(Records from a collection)

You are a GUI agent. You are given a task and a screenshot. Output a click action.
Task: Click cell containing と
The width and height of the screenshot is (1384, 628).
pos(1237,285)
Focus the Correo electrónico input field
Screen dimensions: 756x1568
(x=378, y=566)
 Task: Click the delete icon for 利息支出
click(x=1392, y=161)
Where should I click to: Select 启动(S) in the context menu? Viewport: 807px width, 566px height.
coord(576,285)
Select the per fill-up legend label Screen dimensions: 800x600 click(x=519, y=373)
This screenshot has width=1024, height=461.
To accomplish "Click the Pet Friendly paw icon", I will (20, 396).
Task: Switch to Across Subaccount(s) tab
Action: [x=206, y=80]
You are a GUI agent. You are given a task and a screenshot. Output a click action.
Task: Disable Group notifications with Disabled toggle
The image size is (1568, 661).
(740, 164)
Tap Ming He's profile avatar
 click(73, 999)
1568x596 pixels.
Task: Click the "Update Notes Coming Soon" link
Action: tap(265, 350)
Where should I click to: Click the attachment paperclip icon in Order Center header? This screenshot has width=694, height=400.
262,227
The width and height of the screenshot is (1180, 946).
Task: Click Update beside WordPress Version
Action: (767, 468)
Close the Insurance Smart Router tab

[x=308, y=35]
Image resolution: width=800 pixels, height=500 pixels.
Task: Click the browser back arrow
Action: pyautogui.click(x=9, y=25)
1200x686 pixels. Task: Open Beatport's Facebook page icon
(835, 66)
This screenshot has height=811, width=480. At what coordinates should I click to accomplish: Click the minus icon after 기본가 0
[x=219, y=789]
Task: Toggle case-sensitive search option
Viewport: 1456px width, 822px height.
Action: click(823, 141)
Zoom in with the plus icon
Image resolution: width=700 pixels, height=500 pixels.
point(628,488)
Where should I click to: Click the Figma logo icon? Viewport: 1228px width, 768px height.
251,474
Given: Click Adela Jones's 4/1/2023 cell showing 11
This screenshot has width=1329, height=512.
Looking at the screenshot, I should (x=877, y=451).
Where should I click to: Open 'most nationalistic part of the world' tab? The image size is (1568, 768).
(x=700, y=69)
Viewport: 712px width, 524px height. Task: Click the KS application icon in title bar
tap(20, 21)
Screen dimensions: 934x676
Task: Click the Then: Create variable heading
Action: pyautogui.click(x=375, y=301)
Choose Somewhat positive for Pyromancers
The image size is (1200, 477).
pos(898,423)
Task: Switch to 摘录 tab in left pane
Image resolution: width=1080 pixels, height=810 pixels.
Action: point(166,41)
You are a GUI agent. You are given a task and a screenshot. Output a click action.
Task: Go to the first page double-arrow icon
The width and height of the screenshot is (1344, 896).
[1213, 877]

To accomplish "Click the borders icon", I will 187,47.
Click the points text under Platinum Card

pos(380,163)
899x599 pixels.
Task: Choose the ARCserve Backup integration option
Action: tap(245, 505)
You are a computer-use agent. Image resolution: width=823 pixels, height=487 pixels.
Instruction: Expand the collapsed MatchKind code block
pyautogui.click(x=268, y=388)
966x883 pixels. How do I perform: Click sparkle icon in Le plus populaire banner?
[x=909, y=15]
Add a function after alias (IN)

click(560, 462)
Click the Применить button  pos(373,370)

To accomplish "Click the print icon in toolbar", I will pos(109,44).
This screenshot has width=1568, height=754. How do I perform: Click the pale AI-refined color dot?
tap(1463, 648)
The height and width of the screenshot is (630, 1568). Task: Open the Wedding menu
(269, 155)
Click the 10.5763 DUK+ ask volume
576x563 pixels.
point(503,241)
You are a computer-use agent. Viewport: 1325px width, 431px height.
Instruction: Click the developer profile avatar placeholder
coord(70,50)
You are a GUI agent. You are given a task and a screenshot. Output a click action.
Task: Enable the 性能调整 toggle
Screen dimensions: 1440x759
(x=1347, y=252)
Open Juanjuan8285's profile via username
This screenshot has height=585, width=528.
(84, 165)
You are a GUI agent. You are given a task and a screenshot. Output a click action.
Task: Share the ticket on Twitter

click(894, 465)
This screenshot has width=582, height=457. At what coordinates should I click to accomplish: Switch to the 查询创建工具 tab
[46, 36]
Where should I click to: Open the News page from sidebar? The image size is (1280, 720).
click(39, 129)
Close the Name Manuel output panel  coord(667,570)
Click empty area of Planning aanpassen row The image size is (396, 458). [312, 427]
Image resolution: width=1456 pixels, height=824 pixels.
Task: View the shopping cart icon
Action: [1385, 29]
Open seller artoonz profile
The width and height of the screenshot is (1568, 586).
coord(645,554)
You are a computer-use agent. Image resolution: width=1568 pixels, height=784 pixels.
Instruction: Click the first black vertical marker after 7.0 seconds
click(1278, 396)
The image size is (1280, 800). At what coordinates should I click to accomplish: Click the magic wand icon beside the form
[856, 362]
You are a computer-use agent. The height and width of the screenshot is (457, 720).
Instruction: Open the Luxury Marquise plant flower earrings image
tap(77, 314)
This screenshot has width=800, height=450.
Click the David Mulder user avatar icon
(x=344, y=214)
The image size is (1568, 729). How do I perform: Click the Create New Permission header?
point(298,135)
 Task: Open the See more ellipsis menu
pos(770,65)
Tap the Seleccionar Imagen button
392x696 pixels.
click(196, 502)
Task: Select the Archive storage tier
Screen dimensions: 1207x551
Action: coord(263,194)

● **WHAT IS BEING ASKED**
Scan the records above for the word "cell". Show each line in which it appears.

● **RESULT FOR THIS TASK**
Task: Click cell containing と
Given: Click Adela Jones's 4/1/2023 cell showing 11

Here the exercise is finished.